The task here is to implement the value iteration planning algorithm. The environment is a simple grid-based world which is simulated in ROS through a node called gridsim. The agent who lives in this world can move to one of the 8 adjacent cells in the grid, as long as the map does not indicate that the destination cell is an obstacle.
Download the following zip file which contains all necessary components:
Copy value_it_template.py to value_it.py. Your job is to fill in the value_it method in value_it.py.
For task 1, you can make the assumption that the movement of the robot is deterministic. This means that in any state x_i when an action u is taken, only one new state x_j is possible.
You can use the payoff function suggested in the class notes for value iteration. However, instead of using a payoff of -1 for any single movement, you should use -sqrt(2) for diagonal movements (think about why).
To test your code execute the following: roslaunch a5_p2 office.launch. Take a look at the launch file to see what is going on. The following nodes are created:
- The simulator, gridsim.py
- The map server, map_server, which is used to provide access to the map to the other nodes
- A Planner object, defined in planner.py. The Planner will call your value_it function
Once the launch file is executed you should see the map, overlaid with a green square indicating the agent’s position. Nothing will happen until a goal position is selected. Click on the “2D Nav Goal” button then click somewhere within the map (this tool allows a pose to be selected, but our agents have no orientation, so the selected direction is ignored). If you uncomment the starter code provided for value_it then you will see a random value function superimposed over the map in blue. You should also see randomly oriented arrows which are intended to show the control policy. The agent may make a few movements. However, since the control policy is random, we cannot expect much to happen.
Once your implementation is complete run the launch file again and you should hopefully see a sensible value function and control policy.
- Use gamma = 0.999
- The data stored in occupancy_grid is a one-dimensional list that holds two-dimensional data. This data is stored in row-major order which means that it is filled row-by-row. To access column i, row j, do the following:
occupancy_grid.data[width * j + i]
where width is defined as follows:
width = occupancy_grid.info.width
The occupancy grid contains 0 for free space, 100 for obstacles, and -1 for ice (see task 2).

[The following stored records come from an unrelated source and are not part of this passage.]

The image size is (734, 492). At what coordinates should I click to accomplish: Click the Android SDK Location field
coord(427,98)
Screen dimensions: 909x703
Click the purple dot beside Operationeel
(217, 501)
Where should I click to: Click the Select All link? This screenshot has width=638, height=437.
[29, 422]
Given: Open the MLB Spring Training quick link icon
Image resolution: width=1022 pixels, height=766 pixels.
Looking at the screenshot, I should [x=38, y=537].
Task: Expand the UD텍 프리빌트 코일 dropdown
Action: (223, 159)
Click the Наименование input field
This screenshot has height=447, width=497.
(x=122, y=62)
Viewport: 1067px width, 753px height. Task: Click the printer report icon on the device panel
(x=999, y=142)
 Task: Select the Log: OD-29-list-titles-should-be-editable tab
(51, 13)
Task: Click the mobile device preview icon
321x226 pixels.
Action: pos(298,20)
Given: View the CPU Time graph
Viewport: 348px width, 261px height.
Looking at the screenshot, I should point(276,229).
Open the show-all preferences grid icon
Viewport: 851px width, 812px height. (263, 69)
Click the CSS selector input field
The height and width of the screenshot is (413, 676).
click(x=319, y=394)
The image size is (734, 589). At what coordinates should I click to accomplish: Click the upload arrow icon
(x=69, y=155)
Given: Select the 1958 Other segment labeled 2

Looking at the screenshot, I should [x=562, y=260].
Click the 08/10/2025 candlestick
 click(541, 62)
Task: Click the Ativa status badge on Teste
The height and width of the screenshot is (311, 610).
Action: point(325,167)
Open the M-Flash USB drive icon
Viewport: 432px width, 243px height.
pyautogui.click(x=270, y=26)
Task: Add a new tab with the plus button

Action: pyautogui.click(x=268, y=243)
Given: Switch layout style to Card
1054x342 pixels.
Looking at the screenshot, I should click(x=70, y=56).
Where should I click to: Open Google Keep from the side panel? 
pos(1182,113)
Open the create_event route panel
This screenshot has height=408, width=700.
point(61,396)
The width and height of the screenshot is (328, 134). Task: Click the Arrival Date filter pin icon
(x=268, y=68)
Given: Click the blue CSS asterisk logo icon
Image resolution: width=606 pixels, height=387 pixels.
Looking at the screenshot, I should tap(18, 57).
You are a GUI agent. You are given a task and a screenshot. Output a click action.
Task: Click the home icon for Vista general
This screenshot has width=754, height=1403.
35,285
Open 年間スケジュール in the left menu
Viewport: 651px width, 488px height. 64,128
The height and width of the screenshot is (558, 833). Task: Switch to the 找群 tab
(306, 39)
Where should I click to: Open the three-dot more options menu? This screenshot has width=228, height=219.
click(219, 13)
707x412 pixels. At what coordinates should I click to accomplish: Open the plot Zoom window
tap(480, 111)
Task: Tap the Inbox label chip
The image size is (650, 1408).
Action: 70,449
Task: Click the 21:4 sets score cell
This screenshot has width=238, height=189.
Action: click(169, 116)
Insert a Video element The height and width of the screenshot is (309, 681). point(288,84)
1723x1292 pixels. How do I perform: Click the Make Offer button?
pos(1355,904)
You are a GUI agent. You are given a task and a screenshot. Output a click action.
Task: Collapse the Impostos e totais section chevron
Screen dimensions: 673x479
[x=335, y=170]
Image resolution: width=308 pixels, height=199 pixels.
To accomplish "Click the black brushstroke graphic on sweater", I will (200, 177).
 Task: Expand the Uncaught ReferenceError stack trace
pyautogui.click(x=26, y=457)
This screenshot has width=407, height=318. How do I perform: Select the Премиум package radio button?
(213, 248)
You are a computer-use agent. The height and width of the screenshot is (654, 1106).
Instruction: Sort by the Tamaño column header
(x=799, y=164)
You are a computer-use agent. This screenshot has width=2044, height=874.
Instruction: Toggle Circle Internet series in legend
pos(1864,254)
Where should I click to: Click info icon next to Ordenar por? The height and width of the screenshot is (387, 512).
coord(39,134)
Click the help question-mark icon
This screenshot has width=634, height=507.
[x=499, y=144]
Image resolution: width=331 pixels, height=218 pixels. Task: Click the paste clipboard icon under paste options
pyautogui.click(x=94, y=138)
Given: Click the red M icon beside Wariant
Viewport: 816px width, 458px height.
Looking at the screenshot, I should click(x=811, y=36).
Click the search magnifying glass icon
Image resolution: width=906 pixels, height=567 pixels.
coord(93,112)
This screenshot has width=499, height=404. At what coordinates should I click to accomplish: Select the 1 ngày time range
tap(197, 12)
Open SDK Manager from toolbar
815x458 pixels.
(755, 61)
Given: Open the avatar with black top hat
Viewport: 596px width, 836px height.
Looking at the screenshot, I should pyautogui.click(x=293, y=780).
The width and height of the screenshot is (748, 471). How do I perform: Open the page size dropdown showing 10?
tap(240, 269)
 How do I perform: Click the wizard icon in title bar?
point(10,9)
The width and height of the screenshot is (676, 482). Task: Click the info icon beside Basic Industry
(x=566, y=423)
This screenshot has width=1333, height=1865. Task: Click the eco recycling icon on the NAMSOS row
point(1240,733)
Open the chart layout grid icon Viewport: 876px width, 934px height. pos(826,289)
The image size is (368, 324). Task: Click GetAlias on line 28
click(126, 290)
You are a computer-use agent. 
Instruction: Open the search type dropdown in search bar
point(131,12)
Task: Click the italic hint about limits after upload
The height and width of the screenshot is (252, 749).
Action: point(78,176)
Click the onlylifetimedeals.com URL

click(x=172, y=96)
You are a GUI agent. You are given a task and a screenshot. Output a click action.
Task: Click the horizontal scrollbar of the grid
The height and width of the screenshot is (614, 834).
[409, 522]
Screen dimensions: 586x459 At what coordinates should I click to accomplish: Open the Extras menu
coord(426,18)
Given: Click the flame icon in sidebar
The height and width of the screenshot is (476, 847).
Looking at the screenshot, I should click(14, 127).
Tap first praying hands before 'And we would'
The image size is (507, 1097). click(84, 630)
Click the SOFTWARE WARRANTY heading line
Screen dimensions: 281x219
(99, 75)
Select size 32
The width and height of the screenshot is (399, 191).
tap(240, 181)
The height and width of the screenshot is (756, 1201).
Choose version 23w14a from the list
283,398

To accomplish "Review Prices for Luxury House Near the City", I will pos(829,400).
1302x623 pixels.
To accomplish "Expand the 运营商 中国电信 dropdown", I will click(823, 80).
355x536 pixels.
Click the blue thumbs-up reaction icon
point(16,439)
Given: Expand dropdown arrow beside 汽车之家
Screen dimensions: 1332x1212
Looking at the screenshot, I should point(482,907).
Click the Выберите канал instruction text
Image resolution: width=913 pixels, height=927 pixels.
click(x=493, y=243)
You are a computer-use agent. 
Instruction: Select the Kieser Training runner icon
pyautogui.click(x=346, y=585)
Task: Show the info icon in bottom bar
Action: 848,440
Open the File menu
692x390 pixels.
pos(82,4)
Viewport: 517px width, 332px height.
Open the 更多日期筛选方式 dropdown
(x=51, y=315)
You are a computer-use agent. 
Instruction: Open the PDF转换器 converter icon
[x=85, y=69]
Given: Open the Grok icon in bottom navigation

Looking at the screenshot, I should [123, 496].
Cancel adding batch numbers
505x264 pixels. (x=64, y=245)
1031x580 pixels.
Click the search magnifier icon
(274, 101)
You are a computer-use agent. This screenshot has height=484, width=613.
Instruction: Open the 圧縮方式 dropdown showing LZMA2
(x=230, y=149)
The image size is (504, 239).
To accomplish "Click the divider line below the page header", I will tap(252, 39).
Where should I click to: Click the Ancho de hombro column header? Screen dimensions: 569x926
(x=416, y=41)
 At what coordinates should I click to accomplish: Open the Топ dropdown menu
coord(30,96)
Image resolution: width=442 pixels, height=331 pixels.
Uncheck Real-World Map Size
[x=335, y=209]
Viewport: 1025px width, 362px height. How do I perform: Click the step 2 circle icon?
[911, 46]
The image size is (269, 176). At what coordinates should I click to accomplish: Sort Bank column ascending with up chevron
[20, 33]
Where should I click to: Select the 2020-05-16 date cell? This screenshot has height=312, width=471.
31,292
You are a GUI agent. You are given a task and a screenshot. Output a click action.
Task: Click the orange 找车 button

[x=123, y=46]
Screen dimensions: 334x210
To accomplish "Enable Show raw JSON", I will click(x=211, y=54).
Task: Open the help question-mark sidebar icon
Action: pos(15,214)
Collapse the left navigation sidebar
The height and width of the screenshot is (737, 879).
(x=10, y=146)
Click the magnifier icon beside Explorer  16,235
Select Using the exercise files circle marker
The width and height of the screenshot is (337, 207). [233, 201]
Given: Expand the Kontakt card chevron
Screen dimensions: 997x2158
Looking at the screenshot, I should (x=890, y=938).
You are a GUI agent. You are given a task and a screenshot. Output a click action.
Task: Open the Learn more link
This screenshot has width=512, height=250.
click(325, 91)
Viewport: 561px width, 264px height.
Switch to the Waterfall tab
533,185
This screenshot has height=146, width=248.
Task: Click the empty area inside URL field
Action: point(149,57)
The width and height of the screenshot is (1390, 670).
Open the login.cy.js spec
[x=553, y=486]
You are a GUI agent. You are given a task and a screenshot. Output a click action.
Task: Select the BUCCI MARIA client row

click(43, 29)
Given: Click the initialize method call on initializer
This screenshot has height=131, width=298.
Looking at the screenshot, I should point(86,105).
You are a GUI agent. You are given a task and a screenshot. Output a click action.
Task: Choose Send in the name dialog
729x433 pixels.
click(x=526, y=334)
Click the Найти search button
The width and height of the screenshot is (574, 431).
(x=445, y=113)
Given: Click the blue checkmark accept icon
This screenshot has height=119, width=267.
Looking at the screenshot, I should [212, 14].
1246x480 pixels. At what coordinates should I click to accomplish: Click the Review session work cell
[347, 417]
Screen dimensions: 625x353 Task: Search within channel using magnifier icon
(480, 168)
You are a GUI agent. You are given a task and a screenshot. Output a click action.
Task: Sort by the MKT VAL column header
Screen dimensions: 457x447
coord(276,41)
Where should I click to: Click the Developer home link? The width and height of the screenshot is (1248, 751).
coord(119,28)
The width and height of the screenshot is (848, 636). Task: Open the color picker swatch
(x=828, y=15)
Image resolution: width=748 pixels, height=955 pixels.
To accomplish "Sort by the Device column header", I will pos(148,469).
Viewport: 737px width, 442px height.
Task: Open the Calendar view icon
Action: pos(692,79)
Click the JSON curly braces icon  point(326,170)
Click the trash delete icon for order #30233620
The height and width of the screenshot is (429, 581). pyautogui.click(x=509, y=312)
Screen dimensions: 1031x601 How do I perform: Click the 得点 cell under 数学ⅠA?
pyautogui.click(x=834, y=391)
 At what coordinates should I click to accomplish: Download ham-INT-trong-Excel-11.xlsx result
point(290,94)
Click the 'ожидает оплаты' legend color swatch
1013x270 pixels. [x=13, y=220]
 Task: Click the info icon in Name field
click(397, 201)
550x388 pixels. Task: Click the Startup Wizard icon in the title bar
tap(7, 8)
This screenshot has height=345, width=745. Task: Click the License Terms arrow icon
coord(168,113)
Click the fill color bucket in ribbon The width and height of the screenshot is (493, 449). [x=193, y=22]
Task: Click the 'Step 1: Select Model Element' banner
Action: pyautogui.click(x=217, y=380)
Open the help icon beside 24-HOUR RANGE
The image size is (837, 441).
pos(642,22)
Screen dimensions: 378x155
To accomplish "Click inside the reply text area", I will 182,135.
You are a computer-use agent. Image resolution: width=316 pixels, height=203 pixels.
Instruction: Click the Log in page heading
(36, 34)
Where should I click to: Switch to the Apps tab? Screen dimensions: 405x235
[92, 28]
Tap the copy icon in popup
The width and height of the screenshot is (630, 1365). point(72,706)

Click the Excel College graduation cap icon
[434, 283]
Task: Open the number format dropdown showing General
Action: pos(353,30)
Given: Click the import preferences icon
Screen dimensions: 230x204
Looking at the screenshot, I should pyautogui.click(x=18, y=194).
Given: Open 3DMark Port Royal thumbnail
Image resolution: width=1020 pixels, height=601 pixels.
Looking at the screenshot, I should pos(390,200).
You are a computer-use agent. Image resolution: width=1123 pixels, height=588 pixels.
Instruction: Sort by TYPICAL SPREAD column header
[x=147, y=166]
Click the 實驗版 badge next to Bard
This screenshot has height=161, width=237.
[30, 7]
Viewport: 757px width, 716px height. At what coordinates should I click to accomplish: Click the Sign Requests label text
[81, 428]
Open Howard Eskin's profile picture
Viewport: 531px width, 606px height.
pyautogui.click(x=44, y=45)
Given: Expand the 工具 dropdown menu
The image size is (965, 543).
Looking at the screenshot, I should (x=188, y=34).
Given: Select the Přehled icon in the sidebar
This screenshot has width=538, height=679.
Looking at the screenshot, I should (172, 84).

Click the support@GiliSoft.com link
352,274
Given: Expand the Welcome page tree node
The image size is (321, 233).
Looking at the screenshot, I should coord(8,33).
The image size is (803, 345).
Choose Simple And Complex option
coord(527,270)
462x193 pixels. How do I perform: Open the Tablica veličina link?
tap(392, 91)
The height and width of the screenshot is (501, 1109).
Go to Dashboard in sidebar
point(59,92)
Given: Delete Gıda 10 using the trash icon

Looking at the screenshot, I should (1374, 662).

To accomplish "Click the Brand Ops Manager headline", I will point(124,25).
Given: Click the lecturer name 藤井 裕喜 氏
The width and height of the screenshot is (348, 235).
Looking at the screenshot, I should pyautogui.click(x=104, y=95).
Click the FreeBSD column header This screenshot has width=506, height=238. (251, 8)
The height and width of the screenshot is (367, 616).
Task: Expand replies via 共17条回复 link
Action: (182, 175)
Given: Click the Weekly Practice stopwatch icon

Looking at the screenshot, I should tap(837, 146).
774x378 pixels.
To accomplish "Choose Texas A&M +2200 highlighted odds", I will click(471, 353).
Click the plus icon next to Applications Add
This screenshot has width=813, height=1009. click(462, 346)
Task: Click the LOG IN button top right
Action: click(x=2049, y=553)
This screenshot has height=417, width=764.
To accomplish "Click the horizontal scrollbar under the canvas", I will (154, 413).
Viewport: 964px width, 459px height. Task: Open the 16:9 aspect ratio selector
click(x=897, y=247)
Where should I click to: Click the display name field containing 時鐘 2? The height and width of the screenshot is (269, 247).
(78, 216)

Completing this part will give you up to 15% bonus marks which can offset marks lost on other assignments (but not on other aspects of the course).
Expand on your solution from to handle a probabilistic motion model. Motion will be deterministic unless the robot is on an icey surface. On an icey surface the robot goes in its intended direction 50% of the time. The other 50% of the time it will go in a different randomly selected direction (but will not stand still). On a non-icey surface the robot goes in its intended direction 100% of the time (just as in task 1). Note that iciness is indicated with when the occupancy grid’s value is -1.
Test your code on icey.launch. You should be able to demonstrate that the algorithm tends to avoid icey patches where possible. Also, it should be demonstrated to move through a small icey patch, but to avoid a larger patch.
Submit value_it.py via D2L by the deadline given here.